Therapy recommendations

  • Symptomatic therapy including fluid replacement – oral rehydration for signs of dehydration (fluid deficiency; >3% weight loss): administration of oral rehydration solutions (ORL), which should be hypotonic, between meals (“tea breaks”) for mild to moderate dehydration.
  • Compensation of electrolyte losses
  • If necessary, symptomatic therapy of diarrhea (loperamide (opioid); note contraindications / contraindications).
  • Antibiotics should be avoided. As a rule, the course is self-limiting, ie, without external influences ending.

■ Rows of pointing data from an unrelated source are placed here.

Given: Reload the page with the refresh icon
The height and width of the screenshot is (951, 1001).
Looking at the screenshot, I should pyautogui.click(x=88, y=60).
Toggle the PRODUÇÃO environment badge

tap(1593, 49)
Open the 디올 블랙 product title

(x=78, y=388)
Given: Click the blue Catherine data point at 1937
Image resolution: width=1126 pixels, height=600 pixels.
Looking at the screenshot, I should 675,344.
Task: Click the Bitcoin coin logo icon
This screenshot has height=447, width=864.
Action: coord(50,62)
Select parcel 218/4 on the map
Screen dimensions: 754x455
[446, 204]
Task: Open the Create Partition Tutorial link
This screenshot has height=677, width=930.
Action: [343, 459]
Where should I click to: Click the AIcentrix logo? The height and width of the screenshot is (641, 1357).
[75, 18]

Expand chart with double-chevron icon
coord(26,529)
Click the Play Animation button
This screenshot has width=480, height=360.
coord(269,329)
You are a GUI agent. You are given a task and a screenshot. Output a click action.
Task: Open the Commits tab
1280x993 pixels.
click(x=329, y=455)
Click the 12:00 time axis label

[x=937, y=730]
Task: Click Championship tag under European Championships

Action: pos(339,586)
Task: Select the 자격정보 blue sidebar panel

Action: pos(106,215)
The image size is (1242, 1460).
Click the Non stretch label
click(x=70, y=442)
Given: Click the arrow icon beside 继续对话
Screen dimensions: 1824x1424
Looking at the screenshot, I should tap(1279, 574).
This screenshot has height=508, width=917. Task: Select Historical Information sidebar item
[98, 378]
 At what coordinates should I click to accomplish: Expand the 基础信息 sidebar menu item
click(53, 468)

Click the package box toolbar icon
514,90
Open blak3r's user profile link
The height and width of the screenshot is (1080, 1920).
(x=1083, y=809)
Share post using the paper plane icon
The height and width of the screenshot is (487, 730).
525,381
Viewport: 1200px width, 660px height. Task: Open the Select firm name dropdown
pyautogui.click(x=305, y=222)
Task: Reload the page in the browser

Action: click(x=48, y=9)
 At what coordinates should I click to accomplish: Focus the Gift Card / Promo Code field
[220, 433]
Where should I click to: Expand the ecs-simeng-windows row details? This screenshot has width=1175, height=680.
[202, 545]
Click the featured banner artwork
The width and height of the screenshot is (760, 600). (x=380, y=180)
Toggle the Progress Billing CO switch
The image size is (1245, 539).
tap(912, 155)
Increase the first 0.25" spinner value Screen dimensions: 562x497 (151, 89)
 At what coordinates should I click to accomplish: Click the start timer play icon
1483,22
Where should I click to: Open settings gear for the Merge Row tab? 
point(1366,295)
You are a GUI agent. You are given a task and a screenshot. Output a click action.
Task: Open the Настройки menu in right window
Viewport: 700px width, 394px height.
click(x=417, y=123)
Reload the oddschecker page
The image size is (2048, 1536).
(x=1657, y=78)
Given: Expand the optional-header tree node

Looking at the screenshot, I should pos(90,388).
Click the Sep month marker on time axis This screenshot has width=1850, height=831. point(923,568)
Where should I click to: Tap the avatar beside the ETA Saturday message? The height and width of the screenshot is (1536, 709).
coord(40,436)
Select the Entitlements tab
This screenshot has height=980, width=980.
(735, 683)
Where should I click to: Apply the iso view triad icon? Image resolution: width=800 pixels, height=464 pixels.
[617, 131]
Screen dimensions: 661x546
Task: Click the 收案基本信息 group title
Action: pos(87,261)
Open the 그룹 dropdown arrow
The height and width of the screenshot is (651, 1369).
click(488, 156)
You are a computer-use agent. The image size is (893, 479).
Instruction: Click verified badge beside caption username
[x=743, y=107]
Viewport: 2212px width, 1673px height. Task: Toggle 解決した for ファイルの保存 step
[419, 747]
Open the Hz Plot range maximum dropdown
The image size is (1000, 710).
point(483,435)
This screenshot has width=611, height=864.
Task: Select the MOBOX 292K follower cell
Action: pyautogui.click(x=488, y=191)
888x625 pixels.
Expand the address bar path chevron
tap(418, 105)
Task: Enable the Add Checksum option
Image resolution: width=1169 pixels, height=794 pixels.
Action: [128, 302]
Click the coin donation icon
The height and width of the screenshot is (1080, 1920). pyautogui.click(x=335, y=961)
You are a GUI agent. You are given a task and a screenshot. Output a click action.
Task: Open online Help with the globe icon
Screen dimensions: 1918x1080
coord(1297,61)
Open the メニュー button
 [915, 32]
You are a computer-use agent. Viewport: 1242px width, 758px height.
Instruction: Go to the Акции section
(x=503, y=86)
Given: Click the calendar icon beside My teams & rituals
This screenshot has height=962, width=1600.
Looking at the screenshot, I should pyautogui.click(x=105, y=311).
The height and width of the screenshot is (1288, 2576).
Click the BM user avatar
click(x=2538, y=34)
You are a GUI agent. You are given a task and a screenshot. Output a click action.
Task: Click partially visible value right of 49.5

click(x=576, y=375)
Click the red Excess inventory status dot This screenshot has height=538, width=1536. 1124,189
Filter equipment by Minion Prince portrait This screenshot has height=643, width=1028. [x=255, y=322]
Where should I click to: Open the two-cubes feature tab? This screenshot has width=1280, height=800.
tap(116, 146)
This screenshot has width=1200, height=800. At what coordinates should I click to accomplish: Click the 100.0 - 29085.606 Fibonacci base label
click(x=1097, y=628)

Only in the following indications, antibiosis (antibiotic therapy: erythromycin (macrolide), agent of first choice) is recommended:
    • High fever
    • Severe course
    • Suspicion of septic spread
  • See also under “Further therapy“.

Contraindications for loperamide:

Further notes

  • AkdÄ Drug Safety Mail | 19-2016: The United States Food and Drug Administration (FDA) currently warns of serious cardiac events / cardiac arrhythmias when taking loperamide in higher doses than recommended: FDA Safety Announcement, 07/06/2016In cases of cardiac events not otherwise explained, such as QT prolongation, torsades de pointes, other ventricular arrhythmias, syncope (brief loss of consciousness), or cardiac arrest, loperamide use should be considered as a possible cause. Patients should be advised of proper dosing.